Keberhasilan I Gusti Ngurah Gede Yudana mengelola KOKAPURA, alih-alih mendapat apresiasi dari petinggi Angkasa Pura Bandara Internasional Ngurah Rai, justru malah membangkitkan syahwat keserakahan oknum petinggi Angkasa Pura setempat. Dengan membangun persekongkolan jahat, mereka menggandeng pihak swasta PT Pasifik untuk menggusur KOKAPURA dari Bandara Internasional Ngurah Rai.

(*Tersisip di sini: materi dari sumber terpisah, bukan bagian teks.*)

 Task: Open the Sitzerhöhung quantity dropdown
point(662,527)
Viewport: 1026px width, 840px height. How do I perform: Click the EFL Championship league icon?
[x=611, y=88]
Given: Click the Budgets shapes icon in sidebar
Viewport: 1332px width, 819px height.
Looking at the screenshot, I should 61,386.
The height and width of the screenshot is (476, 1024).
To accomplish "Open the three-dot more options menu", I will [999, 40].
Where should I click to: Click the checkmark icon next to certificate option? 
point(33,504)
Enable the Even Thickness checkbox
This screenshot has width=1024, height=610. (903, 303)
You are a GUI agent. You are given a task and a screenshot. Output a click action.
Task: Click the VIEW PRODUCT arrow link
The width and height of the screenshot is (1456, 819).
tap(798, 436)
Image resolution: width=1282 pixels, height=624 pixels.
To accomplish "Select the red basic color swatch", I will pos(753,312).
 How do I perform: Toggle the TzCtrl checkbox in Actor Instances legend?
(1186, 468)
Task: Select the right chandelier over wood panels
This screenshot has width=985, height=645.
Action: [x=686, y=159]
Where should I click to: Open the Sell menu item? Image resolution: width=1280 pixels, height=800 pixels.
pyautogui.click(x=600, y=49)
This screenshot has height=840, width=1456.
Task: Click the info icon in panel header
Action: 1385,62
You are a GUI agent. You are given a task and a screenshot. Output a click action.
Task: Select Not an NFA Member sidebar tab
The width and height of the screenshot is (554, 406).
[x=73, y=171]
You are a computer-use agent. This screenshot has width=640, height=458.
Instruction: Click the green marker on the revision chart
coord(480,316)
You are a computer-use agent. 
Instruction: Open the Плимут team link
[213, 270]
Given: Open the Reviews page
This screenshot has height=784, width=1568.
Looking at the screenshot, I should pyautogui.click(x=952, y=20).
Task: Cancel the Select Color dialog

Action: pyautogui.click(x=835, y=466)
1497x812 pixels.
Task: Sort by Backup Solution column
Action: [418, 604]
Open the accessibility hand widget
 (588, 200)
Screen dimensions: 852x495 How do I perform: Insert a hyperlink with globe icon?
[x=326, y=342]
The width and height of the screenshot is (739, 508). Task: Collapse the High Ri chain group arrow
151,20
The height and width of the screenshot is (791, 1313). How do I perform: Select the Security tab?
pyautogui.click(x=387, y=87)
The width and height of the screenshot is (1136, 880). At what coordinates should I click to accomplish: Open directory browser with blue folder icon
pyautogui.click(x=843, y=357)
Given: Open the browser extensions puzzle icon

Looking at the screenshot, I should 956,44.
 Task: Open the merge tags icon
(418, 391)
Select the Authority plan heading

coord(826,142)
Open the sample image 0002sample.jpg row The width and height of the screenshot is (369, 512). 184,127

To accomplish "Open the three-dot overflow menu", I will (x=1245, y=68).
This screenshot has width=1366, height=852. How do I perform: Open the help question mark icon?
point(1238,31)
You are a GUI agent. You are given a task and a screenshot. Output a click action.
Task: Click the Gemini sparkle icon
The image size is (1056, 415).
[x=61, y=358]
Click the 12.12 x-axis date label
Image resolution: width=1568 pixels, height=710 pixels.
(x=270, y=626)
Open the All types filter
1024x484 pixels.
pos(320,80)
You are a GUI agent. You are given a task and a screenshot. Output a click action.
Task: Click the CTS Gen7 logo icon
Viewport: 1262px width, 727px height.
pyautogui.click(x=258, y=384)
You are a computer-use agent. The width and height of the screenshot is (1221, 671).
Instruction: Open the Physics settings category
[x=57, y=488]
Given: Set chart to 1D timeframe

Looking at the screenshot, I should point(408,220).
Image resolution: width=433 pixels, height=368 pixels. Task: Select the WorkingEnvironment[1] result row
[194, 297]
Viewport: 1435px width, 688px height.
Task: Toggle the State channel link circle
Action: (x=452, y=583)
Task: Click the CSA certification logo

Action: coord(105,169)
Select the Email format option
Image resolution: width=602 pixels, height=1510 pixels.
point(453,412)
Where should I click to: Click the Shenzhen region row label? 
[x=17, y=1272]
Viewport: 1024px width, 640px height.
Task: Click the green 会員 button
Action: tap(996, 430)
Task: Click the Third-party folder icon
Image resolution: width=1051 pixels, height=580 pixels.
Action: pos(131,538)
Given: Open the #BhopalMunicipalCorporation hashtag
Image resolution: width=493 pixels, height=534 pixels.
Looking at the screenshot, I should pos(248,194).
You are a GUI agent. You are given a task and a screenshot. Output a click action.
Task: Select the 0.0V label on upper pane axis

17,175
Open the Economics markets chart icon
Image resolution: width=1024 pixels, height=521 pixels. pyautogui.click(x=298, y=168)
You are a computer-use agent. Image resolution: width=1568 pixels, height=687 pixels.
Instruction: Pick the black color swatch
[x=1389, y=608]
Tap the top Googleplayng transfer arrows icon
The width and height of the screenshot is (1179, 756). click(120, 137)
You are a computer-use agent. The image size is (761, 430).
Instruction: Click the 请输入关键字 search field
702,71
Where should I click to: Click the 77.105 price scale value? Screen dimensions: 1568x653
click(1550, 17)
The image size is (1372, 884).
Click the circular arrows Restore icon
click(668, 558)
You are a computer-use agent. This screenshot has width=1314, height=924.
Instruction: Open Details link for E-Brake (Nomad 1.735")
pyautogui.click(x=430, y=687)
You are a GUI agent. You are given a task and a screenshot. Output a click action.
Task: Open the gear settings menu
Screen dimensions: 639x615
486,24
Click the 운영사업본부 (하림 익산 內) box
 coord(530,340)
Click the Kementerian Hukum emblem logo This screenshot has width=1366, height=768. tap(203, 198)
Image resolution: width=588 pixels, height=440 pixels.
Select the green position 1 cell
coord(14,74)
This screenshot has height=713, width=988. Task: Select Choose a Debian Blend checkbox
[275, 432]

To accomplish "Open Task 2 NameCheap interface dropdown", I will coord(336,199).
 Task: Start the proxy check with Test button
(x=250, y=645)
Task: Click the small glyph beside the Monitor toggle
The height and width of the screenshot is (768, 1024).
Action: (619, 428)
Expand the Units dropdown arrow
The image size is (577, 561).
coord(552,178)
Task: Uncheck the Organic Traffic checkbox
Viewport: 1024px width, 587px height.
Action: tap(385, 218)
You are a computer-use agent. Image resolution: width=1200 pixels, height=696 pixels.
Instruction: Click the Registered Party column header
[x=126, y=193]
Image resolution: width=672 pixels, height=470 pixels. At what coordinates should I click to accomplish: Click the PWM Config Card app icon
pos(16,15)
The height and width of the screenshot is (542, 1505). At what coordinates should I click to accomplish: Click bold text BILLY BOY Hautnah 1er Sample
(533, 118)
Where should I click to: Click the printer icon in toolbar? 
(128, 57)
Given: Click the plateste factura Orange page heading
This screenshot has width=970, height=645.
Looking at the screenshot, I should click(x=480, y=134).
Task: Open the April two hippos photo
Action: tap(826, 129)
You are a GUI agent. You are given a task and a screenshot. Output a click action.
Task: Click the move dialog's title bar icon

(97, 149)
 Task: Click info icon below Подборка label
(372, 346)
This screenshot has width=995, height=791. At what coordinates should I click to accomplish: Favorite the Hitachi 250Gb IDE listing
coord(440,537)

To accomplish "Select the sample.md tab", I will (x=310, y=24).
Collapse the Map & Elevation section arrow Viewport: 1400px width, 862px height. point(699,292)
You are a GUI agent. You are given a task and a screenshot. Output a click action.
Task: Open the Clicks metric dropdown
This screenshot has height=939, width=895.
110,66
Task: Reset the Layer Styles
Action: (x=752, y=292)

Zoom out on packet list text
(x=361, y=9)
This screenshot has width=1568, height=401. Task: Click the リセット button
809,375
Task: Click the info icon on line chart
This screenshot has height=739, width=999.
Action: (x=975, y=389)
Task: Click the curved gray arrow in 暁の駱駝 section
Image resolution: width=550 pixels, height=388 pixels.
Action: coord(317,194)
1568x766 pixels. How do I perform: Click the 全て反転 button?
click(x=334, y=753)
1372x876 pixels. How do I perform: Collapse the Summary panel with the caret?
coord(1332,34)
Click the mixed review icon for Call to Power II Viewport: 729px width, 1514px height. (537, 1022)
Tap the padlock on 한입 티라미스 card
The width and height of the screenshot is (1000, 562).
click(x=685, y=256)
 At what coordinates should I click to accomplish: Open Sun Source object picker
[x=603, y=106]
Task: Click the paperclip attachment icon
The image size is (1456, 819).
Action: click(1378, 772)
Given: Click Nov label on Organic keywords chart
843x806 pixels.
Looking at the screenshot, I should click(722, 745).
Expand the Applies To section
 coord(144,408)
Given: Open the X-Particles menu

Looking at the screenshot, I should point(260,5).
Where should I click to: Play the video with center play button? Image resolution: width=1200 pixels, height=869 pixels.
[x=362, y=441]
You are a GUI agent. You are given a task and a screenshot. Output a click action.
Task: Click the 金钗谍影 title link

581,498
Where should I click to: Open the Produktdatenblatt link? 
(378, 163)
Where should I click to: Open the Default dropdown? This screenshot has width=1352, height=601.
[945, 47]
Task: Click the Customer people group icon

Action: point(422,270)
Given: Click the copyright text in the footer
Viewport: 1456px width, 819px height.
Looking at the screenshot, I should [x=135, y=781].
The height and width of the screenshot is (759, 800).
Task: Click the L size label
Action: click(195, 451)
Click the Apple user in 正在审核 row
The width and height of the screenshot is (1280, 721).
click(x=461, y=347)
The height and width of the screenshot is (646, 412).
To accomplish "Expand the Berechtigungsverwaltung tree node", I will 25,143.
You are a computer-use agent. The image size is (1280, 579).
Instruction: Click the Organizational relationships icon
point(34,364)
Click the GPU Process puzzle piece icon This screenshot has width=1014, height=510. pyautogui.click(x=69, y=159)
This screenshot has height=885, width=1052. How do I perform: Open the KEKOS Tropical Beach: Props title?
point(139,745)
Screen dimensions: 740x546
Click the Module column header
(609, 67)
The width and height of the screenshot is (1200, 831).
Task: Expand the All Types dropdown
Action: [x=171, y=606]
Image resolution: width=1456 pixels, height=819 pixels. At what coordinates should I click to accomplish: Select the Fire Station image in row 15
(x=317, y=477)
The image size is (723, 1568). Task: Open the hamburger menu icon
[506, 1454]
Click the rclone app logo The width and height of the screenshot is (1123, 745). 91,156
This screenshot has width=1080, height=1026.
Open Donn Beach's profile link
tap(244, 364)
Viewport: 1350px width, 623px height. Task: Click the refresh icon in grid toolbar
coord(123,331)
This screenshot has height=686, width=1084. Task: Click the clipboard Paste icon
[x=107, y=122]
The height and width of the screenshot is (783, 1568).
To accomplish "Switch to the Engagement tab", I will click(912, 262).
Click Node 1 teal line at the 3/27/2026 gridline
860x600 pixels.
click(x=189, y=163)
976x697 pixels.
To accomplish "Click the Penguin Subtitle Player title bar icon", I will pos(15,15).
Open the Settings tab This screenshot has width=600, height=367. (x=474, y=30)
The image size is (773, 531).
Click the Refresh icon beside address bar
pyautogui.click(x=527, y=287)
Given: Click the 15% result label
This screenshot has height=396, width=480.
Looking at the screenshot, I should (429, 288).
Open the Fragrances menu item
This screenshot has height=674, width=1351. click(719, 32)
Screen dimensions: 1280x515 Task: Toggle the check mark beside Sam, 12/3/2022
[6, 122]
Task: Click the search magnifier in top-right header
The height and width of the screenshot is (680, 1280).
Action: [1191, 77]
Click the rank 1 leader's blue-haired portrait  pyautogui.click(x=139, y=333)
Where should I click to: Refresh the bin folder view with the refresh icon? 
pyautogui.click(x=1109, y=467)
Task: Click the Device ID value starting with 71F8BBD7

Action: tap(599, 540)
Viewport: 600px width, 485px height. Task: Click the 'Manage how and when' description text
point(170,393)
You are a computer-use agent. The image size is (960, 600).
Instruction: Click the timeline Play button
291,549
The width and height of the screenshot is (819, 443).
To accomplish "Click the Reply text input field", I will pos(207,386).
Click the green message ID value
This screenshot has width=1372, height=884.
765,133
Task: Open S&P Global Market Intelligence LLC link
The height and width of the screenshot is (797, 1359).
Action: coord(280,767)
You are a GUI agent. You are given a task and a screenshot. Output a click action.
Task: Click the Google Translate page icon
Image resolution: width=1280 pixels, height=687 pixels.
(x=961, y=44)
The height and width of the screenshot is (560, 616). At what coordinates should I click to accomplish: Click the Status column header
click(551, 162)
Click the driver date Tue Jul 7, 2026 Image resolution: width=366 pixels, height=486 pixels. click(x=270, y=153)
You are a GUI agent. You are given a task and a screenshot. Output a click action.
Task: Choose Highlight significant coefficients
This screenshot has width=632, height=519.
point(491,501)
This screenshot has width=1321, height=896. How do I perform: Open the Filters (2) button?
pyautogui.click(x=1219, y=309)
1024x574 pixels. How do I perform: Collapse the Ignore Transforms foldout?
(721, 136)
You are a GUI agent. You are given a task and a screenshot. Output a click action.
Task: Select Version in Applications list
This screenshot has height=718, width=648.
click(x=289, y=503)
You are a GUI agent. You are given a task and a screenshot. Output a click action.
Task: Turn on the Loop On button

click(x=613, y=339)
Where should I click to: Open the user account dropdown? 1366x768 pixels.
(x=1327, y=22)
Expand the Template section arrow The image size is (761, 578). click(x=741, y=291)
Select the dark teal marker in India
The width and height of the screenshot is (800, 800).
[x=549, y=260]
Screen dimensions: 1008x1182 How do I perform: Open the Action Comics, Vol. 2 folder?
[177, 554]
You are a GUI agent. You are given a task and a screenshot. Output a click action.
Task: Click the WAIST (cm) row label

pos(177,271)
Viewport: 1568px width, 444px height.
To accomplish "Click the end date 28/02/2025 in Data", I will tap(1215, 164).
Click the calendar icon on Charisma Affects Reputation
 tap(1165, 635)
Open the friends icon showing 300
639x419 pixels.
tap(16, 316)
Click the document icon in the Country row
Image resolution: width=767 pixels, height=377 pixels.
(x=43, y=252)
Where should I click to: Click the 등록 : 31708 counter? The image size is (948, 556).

Pihak Angkasa Pura Bandara Internasional Ngurah Rai mulai mendesain siasat dengan menerapkan mekanisme seleksi (lelang) bagi mereka yang ingin berusaha di lingkungan bandara. Namun bersamaan dengan berlangsungnya seleksi, ditemukan dokumen Nota Dinas GM Angkasa Pura Bandara Internasional Ngurah Rai yang berisi rekomendasi dukungan pemenangan terhadap PT Pasifik.
Tindakan persekongkolan antara Angkasa Pura Bandara Internasional Ngurah Rai dengan PT Pasifik adalah tindak pidana yang melanggar Pasal 22 Undang-Undang Nomor 5 Tahun 1999 tentang Larangan Praktik Monopoli dan Persaingan Usaha Tidak Sehat. Sebagai konsekuensi hukum, pihak berwenang wajib membatalkan seluruh proses seleksi yang memenangkan PT Pasifik.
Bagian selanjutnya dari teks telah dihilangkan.